Passage for review Start Marker

Ind. Cop Hauling DARE Trailer Crashes, Gets DUI

A Seymour police officer charged with drunken driving following a wreck in Salem last Wednesday is on administrative leave with pay pending an internal investigation.


A Seymour police officer charged with drunken driving following a wreck in Salem last Wednesday is on administrative leave with pay pending an internal investigation.

And an unwritten policy that allowed School Resource Officer John Newcomb to be hauling a department trailer decorated with DARE logos at the time of the wreck has apparently reached an end.

Seymour Police Chief Bill Abbott said Friday that Newcomb, 38, was placed on leave pending completion of an internal police investigation, which will then be turned over to the department's Complaint Review Board.

That board, made up of two police officers and three civilians, will then make a recommendation to Abbott.

"Once I get the review board's report, I'll make a decision and take a recommendation to the (Seymour Board of Public Works and Safety's) next meeting on Aug. 11," he added.

That date coincides with the first day of classes for students at Seymour Community Schools, where Newcomb has served as resource officer.

Abbott said the department will have an officer available that day.

"We have three officers qualified through the National Association of School Resource Officers," Abbott said. "We've spoken with (Principal) Greg Prange, and we will still have a resource officer at Seymour High School."

Does Abbott expect Newcomb to resign?

"I don't know yet," Abbott said. "We've talked, and he has until Aug. 11 to make a decision. Otherwise, I'll be taking a recommendation to the Board of Works that day."

He said Newcomb has been an "exceptional" officer since joining the department in 2007. Before that, he worked 10 years as an officer with Salem Police Department.

"I've not had any disciplinary problems with him," Abbott said. "He does good investigations. I don't have to stand over him.

"Obviously, this time he made a super, extremely bad decision," he added. "He knows better. There's no excuse for it. There's no excuse for what happened."

Passage for review End Marker
Material shown Start Marker

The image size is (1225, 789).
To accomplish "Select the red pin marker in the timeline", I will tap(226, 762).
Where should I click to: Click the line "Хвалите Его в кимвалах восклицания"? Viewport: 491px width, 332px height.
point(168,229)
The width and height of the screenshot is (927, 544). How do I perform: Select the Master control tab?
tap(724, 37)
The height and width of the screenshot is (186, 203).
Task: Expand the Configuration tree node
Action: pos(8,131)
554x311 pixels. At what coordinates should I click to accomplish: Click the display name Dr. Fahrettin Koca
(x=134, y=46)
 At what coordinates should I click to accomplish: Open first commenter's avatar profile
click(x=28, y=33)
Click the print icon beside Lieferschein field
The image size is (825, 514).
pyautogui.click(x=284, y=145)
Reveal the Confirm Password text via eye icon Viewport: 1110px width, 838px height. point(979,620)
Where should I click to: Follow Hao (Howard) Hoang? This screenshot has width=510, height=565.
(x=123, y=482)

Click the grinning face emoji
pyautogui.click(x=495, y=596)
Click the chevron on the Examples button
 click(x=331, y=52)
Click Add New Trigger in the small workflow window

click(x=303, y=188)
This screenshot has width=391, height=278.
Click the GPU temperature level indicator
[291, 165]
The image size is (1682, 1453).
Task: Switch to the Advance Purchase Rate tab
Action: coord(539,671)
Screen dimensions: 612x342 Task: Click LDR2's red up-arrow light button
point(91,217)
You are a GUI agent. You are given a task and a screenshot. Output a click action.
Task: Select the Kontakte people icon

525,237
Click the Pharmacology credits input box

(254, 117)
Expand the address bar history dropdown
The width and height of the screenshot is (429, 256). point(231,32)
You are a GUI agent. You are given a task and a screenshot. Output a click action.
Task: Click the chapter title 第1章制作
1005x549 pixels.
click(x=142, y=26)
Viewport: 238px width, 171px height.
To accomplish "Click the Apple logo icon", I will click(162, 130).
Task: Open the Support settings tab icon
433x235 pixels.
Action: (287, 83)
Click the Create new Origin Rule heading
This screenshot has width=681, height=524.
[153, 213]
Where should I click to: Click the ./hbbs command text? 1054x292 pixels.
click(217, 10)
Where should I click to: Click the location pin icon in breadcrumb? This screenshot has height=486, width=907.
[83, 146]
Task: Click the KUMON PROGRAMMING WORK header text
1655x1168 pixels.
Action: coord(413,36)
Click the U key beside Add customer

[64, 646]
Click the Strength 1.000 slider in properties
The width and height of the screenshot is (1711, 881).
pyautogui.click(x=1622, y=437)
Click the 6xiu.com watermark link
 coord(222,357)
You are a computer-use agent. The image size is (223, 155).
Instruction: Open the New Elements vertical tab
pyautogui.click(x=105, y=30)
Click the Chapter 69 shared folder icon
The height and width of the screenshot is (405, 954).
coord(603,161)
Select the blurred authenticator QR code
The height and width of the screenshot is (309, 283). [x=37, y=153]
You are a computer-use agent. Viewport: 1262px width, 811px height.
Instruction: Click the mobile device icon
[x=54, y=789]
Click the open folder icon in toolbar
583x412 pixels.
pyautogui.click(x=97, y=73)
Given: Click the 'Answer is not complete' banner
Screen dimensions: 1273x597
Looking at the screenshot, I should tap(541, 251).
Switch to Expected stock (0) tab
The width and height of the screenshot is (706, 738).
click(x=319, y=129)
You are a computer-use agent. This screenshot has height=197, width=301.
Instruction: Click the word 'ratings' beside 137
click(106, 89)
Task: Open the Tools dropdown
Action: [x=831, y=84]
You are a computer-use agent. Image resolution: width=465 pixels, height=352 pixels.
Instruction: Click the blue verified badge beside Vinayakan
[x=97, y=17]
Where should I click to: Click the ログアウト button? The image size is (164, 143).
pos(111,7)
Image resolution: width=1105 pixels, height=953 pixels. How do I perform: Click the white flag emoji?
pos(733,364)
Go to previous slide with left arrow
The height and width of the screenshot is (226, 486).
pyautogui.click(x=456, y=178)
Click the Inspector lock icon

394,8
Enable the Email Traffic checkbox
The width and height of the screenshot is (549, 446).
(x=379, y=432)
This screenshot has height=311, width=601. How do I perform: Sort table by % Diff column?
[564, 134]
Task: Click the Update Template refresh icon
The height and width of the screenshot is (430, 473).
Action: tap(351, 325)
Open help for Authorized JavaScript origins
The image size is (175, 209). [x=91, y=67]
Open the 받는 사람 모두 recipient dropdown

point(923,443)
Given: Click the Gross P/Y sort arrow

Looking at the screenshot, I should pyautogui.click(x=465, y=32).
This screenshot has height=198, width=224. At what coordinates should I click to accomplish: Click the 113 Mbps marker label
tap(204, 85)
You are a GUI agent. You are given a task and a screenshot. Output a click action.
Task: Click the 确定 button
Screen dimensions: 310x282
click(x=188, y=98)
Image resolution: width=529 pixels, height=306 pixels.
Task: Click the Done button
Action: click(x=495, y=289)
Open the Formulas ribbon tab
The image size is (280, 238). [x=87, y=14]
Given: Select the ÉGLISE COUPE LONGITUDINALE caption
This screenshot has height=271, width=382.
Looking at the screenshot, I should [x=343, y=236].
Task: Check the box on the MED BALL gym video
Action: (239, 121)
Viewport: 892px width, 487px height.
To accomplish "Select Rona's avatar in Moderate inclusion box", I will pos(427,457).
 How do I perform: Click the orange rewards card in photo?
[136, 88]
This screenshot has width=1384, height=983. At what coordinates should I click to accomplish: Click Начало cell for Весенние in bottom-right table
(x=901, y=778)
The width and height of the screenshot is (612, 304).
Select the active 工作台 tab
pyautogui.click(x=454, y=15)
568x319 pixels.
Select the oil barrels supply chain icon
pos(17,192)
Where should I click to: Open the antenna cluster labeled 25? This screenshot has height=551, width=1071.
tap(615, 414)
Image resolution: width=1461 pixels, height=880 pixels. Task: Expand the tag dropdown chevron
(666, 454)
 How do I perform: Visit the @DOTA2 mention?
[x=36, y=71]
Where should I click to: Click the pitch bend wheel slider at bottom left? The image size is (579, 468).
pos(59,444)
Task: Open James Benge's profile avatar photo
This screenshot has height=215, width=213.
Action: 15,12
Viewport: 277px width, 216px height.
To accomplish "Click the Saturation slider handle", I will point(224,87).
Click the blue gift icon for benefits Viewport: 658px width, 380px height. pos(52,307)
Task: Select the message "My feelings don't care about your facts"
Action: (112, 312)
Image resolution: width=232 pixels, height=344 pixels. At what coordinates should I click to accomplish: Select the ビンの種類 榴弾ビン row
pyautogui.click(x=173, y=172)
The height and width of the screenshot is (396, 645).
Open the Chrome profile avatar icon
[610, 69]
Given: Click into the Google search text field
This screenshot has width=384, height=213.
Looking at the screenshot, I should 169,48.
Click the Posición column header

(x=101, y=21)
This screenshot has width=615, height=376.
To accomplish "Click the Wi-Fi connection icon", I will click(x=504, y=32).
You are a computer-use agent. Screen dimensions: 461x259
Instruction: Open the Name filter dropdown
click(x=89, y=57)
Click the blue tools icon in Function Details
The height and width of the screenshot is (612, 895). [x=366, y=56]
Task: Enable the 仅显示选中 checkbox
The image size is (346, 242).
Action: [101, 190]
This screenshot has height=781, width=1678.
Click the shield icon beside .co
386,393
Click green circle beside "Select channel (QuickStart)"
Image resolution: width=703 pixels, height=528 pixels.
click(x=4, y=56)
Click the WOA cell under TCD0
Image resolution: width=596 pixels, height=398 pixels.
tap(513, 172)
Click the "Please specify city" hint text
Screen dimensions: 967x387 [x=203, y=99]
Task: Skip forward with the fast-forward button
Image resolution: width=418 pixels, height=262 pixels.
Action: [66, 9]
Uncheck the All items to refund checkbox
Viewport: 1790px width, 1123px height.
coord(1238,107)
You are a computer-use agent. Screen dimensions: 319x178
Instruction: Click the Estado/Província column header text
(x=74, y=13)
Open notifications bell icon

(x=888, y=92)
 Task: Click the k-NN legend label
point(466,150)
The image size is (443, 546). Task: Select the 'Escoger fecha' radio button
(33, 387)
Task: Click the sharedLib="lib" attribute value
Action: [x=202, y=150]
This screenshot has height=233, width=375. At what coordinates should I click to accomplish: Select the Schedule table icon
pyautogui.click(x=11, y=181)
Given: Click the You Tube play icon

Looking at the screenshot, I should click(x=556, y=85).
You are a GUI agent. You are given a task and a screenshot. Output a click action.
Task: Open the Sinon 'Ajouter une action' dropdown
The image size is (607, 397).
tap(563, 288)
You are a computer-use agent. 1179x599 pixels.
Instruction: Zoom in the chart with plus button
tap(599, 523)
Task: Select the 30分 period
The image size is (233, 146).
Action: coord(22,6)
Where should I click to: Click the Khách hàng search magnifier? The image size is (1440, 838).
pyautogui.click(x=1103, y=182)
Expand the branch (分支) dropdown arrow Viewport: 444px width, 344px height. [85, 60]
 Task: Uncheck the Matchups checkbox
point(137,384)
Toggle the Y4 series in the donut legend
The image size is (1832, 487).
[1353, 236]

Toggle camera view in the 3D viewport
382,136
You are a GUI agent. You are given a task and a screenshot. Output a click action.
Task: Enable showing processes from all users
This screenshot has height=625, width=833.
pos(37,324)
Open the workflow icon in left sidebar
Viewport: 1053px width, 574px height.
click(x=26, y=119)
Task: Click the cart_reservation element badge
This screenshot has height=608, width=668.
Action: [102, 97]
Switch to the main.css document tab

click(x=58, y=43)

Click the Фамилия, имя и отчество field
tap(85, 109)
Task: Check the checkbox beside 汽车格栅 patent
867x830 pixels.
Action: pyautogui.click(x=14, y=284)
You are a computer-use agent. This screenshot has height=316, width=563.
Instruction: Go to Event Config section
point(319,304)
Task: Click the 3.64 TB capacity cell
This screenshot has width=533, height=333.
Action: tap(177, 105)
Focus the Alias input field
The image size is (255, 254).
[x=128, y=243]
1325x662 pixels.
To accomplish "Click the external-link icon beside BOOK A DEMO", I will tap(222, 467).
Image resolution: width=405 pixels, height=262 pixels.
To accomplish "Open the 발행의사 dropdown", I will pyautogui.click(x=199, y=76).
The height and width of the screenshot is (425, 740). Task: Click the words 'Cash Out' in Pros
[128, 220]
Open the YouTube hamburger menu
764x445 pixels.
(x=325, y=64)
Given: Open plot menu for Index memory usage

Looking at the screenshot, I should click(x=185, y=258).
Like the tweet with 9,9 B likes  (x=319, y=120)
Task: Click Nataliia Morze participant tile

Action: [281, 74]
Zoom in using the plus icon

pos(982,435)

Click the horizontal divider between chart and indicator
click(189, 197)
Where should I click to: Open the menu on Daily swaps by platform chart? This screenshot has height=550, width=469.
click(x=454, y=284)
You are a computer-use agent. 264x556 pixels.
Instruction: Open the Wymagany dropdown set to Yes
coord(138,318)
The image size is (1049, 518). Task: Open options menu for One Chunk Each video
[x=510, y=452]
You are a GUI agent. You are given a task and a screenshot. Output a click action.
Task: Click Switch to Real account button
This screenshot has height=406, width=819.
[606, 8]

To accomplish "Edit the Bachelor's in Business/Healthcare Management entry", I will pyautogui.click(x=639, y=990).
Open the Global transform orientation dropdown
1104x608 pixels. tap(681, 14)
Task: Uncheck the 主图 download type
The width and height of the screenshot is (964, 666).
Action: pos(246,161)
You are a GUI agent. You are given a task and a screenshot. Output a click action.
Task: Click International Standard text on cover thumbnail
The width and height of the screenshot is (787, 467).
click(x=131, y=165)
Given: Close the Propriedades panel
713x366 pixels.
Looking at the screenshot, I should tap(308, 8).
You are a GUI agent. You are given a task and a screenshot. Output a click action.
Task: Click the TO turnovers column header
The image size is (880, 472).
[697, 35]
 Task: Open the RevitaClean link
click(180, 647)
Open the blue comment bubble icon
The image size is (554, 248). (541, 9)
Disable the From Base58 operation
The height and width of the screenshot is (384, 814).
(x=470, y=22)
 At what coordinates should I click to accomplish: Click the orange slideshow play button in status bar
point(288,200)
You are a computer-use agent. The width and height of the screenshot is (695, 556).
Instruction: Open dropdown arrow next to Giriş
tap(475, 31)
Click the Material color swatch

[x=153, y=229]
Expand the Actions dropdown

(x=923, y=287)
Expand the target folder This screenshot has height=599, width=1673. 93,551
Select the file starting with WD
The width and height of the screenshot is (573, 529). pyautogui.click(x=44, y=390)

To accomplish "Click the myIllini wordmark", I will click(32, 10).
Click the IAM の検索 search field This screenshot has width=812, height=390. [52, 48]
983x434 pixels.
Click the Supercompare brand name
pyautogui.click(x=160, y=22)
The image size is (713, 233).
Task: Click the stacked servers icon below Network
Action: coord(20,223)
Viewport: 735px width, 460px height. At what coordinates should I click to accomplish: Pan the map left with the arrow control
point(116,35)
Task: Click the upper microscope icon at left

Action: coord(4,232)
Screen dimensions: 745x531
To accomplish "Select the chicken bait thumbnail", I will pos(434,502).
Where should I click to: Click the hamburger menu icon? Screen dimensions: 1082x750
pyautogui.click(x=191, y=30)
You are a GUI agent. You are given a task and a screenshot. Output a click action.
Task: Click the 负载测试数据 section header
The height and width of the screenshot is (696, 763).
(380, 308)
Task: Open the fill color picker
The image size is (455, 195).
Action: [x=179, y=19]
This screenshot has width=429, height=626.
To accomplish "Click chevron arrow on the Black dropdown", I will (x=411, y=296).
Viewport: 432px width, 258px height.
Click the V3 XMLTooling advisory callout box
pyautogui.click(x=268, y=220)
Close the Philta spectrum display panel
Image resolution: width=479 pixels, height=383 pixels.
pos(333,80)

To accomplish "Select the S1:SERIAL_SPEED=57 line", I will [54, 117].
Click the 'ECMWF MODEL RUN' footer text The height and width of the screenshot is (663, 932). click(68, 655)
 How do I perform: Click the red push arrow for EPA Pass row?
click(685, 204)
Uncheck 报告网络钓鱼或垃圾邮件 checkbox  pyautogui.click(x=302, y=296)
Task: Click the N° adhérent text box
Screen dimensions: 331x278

Material shown End Marker

Activity — Write the next part of the news article about the Seymour police officer's drunken-driving crash, picking up right after its final sentence. None of the material is needed here.

Final answer —
Abbott declined to share Newcomb's explanation of what unfolded Wednesday night. According to the Indiana State Police, Newcomb was northbound on Main Street or Indiana 135 in Salem when he sideswiped a 1994 Pontiac Firebird and left the road, striking a tree, around 10:20 p.m.

Newcomb was injured, and his 1992 Ford Ranger and the DARE trailer were damaged, police said. Newcomb, who declined medical treatment, was booked into the Washington County Jail early Thursday morning and released on $300 cash bond at 8:47 a.m. Thursday.

Questioned about Newcomb's possession of the DARE trailer, Abbott said Newcomb had permission to use it that night.

"He was moving from Salem to Seymour and asked permission to move some furniture and personal belongings," Abbott said. "The ranking officer allowed him to borrow it."

Abbott said there is no written policy that governs the use of department equipment.

"It's not used very often like that, and this pretty well puts a stop to anything being borrowed from the Seymour Police Department," Abbott said.

He said the trailer will likely be a total loss.

"The tongue is bent, and there's damage to the front where it hit the back of his pickup," Abbott said.

The trailer was taken to Salem Wrecker after the crash, but it was expected to be towed to Seymour on Friday, Abbott said.

Abbott said he thought the trailer was bought with drug seizure money. It's used for a variety of purposes, he said, including hauling DARE soap box derby cars, traffic cones and other equipment for bicycle rodeos and other purposes.